Outline the main physical findings and symptoms in patients with RA or OA

Contrast the main differences in presentation of these two diseases e.g. stiffness/pain in morning for inflammatory arthritis and pain and stiffness later in the day after use in OA, peripheral joint involvement in RA, central joint involvement in OA and SpA

A

OA:

General symptoms: deep, aching pain exacerbated by use (better with rest), crepitus, limited range of movement, ABSENSE OF SYSTEMIC FEATURES (no fever),

Peculiar shit: osteophyte impingement on spinal foramina - nerve root compression, Herberden’s nodes: formation of osteophytes (calcific spurs) of the articular (joint) cartilage.

Joints: Hips, knees, L + C vertebrae, DIP joints, thumb’s saddle and big toe

RA:

General symptoms: morning stiffness (get this in OA too but it’s short lived in OA - in RA, it’s like 1h), it’s systemic so you have systemic signs (systemic inflammation) - fever, weight loss, fatigue, decreased appetite, wekaness (result from mediators like IL-1 and TNF), aching joints - could be incessant pain,

Peculiar shit: Radial deviation of wrist and ulnar deviation of fingers, Bouterinne and Swan neck deformities, rheumatoid nodules: painless lumps in subcutaneous tissue of skin in areas which are subject to pressure - fibronoid necrotic core which is surrounded by a palisade of macrophages, lymphocytes and plasma cells.
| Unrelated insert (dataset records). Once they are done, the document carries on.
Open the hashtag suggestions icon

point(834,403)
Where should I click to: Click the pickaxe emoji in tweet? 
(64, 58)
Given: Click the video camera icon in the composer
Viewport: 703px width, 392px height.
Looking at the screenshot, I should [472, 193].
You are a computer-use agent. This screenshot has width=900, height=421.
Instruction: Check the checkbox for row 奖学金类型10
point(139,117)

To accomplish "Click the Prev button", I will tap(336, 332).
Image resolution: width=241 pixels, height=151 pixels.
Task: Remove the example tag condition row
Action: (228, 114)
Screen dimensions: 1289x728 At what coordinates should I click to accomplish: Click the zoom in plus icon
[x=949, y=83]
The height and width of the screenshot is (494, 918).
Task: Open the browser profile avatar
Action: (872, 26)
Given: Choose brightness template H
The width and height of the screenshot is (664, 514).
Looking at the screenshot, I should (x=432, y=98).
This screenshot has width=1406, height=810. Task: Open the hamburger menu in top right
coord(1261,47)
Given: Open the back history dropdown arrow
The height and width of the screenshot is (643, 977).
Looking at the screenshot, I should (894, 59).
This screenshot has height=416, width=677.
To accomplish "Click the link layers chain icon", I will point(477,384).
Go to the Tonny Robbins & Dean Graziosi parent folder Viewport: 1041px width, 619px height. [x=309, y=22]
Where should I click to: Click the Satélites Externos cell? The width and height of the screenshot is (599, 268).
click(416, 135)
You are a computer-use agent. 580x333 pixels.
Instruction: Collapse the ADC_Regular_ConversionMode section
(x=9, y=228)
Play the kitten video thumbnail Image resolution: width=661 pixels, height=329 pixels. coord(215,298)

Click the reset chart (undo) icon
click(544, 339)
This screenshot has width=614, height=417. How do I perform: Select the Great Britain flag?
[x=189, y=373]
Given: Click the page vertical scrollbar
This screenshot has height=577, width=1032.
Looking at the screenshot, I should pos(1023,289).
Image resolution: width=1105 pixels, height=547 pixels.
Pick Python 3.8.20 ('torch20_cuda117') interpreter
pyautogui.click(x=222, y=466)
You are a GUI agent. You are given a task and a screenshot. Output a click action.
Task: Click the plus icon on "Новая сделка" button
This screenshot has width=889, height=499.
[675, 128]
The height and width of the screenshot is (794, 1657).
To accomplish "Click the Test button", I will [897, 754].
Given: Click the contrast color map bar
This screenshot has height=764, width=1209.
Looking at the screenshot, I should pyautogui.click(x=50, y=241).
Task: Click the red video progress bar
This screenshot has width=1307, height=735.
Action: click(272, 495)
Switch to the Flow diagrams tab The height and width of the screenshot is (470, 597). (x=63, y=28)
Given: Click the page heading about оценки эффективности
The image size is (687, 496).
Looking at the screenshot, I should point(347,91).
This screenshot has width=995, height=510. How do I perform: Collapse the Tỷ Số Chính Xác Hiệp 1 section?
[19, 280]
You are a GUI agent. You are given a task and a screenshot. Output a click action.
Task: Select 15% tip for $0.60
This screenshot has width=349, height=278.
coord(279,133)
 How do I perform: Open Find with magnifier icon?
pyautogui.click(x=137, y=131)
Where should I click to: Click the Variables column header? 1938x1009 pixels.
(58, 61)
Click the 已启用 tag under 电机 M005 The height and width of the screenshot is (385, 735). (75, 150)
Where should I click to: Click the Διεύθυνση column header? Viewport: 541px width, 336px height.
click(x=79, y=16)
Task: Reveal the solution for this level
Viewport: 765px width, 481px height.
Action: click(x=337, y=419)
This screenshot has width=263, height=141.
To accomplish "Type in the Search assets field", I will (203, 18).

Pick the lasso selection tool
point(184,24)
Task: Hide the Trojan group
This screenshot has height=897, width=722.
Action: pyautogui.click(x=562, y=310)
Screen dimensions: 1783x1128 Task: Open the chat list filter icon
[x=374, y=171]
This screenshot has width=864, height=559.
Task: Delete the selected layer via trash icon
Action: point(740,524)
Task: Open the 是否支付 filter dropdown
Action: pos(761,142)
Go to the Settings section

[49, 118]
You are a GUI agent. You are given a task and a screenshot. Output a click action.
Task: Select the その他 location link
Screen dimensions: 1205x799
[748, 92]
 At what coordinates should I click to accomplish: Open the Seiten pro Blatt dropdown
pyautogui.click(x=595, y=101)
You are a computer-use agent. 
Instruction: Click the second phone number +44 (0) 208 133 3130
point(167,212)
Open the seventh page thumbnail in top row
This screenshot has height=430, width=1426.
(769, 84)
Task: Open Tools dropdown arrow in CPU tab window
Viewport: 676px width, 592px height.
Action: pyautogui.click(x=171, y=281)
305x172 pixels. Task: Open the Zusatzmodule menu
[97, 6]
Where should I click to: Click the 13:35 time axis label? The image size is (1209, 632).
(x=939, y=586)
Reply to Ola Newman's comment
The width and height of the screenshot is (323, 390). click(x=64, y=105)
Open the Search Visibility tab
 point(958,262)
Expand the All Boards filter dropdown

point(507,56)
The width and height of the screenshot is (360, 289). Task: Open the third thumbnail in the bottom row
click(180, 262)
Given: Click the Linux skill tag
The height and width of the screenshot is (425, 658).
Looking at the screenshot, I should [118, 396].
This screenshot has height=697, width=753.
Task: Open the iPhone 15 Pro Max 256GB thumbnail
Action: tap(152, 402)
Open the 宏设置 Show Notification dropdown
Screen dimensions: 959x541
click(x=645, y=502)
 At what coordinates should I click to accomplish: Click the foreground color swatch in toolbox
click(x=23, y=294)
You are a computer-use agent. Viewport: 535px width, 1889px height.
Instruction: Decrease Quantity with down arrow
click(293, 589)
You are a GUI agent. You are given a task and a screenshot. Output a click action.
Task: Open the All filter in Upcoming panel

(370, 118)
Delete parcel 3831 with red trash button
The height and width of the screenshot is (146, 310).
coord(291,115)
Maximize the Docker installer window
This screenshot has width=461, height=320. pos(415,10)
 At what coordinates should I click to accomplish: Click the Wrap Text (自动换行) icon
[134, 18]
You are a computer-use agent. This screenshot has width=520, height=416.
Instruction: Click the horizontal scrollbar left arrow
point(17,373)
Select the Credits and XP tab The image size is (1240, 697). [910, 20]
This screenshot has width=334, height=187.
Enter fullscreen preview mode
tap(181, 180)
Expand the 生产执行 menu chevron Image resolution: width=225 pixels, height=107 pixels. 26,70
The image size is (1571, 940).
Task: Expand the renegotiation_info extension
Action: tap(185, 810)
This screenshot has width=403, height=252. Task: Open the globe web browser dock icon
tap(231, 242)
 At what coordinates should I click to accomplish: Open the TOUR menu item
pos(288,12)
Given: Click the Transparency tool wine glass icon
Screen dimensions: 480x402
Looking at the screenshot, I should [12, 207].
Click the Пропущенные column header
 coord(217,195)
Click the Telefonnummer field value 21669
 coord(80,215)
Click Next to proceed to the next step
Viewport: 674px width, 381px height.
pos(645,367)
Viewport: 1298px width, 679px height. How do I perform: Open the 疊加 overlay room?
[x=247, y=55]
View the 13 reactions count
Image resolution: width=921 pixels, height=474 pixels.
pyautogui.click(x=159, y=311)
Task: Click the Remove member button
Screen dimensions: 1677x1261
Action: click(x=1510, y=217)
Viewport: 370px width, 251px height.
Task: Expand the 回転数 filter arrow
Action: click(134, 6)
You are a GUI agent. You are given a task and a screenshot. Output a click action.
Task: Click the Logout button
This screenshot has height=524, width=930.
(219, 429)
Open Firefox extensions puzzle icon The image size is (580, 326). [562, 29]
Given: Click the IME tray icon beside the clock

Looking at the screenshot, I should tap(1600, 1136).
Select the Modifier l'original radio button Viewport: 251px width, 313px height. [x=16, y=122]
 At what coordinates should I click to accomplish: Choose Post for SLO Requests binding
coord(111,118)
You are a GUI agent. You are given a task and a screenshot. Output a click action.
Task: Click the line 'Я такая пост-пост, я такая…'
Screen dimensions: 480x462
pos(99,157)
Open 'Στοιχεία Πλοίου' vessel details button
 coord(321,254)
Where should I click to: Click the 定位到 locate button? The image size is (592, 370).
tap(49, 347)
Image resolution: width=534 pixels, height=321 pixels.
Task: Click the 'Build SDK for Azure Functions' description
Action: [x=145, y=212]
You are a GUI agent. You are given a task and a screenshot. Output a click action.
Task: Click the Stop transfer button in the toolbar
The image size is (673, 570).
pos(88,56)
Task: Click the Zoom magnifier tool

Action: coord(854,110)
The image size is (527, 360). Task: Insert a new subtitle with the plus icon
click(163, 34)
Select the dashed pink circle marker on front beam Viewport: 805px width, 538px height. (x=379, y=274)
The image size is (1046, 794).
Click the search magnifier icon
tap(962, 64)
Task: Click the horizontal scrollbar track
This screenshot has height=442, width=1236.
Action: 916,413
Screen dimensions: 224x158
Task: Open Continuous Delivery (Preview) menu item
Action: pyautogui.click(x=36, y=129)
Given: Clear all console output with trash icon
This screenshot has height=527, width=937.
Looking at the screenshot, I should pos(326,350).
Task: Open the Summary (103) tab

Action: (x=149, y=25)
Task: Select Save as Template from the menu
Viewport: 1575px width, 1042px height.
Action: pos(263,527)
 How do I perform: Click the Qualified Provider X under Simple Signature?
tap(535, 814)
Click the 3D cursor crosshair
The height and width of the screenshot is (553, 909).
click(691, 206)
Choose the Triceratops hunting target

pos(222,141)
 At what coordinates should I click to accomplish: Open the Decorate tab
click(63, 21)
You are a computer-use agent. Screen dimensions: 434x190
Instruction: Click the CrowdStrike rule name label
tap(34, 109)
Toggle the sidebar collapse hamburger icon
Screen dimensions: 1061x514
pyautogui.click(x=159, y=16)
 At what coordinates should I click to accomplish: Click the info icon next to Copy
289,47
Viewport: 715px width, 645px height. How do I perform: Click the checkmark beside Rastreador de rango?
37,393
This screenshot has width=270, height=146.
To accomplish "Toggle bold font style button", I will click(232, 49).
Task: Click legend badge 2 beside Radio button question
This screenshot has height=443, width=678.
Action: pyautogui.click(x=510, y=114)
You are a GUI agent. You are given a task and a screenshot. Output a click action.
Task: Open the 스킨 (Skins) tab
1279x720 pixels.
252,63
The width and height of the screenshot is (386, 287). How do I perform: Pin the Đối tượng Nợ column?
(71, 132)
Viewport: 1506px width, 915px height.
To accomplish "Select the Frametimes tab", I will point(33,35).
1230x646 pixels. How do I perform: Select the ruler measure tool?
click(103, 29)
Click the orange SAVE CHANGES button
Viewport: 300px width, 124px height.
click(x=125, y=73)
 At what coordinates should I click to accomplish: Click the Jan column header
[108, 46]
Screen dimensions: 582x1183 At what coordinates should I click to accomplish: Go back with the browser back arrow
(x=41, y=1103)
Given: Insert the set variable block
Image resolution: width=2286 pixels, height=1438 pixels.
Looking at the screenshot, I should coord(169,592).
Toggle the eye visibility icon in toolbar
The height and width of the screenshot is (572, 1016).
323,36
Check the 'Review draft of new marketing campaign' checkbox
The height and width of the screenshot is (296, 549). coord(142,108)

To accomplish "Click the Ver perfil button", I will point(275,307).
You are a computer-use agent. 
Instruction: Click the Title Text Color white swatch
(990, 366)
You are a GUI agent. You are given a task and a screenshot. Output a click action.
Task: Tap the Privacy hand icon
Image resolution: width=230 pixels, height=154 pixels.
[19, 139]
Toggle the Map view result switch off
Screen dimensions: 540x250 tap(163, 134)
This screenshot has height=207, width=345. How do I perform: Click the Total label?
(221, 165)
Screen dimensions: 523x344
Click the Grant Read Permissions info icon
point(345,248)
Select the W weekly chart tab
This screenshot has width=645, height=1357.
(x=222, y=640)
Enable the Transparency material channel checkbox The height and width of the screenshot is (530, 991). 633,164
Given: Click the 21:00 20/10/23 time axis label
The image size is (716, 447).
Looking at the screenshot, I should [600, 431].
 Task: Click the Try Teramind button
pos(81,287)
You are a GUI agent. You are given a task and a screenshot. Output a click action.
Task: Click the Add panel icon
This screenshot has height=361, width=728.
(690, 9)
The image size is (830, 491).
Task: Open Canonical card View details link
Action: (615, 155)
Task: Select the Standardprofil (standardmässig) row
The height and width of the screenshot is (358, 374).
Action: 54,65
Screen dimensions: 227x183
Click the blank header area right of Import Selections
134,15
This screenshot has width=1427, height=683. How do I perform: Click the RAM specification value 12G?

Joints: SYMMETRICAL AND POLYARTHRITIS - small joints of hands (MCP, PIP), wrist, toes, larger joints like knees and ankles (also elbow, shoulder, cervical spine)

  • Differences:*
    1. Morning stiffness big thing in RA and you get pain with use in OA
    2. Examination: joint enlargement but soft vs hard
  • RA: tenderness at joint lines and symmetrical swelling (effusions) aka synovial thickening
  • OA: the joint enlargement may be due to osteophytes
    3. Clinical diagnosis:
  • RA: (1) Radiographic findings, (2) sterile, tubid synovial fluid (decreased viscosity + neutrophils), (3) anti-CCP and RF
  • OA: use the symptoms and then use radiograph to confirm if need be
    4. Fusion of the joint deformity or whatever doesn’t take place in OA (it does in RA)

SpA:

  • Absense of RF, antinuclear AB and subcutaneous nodules
  • When peripheral arthritis of spondyloarthritis occurs, it frequently begins as an episodic, asymmetrical, oligoarticular process that often involves the lower extremities. The arthritis can progress and may become chronic and disabling. A unique feature of spondyloarthritis is the appearance of fusiform swelling of an entire finger or toe, referred to as dactylitis or sausage digits.
  • The diagnosis is suggested by inflammatory spine pain or chronic lower extremity asymmetric inflammatory oligoarthritis in two to four joints
  • RA has RF, anti-CCP, antinuclear AB, systemic effects, symmetrical polyarthritis (all unlike SpA)
  • Also use NSAIDs, TNF-a blockers (uveitis - might need methotrexate and glucocorticoids)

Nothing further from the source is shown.